Craig Hockenberry makes some excellent points about the possibilities and pitfalls of using multi-touch technology on a desktop computer:
The iPhone’s multi-touch UI works similarly: if you watch people use it, I think you’ll see a lot more people working at waist level than at chest level. The only time you need the interface close to your head is when you’re enjoying those 3 pt fonts in MobileSafari :-)
He’s not the first person to point out that no-one will want to spend hours reaching up to touch a notebook computer’s screen, but his reminder is useful nonetheless. If multi-touch is indeed coming to our computers, it will have to come via a different route.
There are delicious avenues for exploration, though. Bigger, wider touchpads.
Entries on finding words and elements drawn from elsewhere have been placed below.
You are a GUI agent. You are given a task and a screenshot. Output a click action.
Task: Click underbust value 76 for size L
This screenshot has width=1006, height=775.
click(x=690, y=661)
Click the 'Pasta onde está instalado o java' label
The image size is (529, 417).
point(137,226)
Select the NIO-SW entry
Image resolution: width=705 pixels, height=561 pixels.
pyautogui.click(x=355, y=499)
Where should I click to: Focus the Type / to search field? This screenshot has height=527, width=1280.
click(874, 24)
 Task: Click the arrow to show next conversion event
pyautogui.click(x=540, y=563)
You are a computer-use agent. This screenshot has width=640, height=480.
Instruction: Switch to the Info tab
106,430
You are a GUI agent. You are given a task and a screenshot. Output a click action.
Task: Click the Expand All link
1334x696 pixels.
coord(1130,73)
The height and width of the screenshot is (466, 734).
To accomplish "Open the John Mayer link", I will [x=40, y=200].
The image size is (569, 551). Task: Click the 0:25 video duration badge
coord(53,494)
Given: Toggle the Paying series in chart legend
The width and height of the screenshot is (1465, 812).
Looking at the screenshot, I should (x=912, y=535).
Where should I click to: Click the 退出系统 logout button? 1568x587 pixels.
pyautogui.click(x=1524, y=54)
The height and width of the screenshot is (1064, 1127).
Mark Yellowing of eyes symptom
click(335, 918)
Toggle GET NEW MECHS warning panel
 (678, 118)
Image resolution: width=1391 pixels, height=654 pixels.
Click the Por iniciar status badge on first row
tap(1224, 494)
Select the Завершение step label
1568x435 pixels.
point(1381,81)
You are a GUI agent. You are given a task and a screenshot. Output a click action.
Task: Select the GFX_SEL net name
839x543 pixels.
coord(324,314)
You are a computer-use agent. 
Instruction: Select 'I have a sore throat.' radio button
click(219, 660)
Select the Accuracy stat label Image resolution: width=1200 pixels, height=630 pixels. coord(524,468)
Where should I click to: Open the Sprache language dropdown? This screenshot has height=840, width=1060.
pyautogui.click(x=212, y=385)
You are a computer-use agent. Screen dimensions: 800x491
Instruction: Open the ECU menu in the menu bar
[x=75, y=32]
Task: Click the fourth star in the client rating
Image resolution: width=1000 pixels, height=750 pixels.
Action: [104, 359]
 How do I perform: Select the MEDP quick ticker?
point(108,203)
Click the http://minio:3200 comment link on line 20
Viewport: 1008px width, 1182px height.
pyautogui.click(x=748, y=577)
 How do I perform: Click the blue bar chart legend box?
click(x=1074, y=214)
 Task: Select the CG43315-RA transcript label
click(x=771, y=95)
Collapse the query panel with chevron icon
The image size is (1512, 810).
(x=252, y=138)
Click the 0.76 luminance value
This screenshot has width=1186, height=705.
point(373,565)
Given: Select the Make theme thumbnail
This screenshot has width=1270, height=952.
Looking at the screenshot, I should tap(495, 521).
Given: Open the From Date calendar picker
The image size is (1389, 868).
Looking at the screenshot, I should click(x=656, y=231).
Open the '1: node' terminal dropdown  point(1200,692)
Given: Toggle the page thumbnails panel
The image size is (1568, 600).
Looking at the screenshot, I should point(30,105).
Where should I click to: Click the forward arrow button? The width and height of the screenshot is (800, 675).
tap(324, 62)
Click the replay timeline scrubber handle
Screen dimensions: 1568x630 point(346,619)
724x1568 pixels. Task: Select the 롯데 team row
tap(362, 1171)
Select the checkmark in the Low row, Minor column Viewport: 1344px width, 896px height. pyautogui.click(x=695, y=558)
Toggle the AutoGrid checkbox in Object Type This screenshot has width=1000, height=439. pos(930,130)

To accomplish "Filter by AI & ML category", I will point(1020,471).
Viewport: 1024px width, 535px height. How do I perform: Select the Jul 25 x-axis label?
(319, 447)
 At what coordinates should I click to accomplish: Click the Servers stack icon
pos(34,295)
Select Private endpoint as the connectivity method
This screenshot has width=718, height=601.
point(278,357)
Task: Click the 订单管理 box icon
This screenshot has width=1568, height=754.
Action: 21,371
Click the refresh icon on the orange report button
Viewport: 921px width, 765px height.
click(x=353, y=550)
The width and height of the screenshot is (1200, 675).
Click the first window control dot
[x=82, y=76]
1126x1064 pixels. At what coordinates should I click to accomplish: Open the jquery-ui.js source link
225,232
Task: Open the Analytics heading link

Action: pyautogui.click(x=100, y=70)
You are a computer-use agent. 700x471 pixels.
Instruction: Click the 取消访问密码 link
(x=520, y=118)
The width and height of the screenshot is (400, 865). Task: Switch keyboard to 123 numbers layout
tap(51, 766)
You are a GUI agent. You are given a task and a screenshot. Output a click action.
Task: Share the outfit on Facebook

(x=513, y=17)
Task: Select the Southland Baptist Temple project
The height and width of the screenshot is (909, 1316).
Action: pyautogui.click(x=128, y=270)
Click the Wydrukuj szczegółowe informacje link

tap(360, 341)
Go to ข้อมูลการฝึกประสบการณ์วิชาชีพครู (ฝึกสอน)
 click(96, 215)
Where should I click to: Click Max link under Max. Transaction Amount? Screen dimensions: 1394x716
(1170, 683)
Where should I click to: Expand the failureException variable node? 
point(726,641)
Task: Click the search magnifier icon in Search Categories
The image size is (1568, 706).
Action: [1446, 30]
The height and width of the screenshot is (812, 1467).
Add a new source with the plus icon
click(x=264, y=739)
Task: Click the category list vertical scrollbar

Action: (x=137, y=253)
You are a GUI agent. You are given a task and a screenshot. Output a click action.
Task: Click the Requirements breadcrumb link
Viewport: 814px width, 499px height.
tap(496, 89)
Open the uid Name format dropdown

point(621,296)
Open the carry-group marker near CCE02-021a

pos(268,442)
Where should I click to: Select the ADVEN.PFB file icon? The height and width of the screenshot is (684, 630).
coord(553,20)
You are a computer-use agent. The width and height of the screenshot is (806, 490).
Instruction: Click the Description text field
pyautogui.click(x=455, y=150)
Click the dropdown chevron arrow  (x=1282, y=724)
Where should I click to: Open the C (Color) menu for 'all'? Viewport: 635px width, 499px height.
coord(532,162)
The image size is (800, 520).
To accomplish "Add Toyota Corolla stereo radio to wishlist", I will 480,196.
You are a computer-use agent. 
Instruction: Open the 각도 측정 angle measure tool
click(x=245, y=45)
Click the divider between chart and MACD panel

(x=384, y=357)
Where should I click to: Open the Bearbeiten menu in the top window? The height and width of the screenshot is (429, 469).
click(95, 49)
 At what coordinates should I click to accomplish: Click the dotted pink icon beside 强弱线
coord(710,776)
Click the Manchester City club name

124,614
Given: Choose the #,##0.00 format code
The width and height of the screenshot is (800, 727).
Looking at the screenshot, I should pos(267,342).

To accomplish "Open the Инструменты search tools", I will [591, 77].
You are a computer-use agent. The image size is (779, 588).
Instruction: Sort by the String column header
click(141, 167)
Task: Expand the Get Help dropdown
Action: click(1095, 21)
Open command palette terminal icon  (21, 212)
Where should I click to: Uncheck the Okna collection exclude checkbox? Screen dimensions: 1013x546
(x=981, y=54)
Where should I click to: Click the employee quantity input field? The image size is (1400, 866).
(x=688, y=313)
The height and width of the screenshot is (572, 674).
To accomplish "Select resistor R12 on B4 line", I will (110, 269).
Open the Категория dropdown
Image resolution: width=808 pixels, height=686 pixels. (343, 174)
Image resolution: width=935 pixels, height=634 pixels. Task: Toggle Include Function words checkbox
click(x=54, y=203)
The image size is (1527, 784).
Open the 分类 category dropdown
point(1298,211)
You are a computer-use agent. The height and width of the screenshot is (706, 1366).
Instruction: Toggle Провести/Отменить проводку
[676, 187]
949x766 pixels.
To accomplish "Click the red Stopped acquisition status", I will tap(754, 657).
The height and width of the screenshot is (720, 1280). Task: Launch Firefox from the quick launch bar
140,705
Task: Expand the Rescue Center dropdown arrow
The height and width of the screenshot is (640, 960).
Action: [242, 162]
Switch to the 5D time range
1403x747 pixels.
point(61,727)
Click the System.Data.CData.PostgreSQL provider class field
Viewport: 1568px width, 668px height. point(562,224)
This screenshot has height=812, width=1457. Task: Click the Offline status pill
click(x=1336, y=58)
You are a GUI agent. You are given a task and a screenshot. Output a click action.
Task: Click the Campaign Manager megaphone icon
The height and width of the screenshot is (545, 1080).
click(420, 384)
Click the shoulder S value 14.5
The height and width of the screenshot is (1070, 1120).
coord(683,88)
Or perhaps, using iPhones and future iPods as wireless touchpads, complete with interactive display elements that marry up with on-screen controls. Or just giving into geek demand and creating a Mac tablet - think iPhone, but stretched until the screen’s about 13 inches big.


I'd love a touchpad for my iMac, if it'd let me do two-finger scrolling and pinch zooming and all that. Anybody else think that'd be a wonderful way to play Supreme Commander when they should be working? (:
wireless touchpads, complete with interactive display elements that marry up with on-screen controls. Or just giving into geek demand and creating a Mac tablet - think iPhone, but stretched until the screen's about 13 inches big.
I have been saying this ever since I saw the iPhone keynote.
An iPDA with no phone functionality -- and hopefully a bit cheaper! -- would also be acceptable.
The notion of multi-touch desktop computer screens makes me think of the HP 150 "Touchscreen" computer from 1983. No joke, it was HP's first MS-DOS PC and it had a 9-inch green screen with a grid of infrared LEDs and sensors in front so it could pick up a finger being poked at the screen. The term coined for the inevitable fatigue was "gorilla arm".
Or a table, like Microsoft Surface? *ducks*
Jargon file entry for Gorilla Arm
Anyone familiar with the old Fingerworks line of products (particularly the Touchstream keyboard) is already well aware of how a multi-touch interface can benefit the desktop. Of course a bit of MT on the display would be handy too -- I know that there are times when it would be easier for me to tap the screen to manipulate windows or select some items than it is with the mouse (or lack thereof thanks to my Touchstream).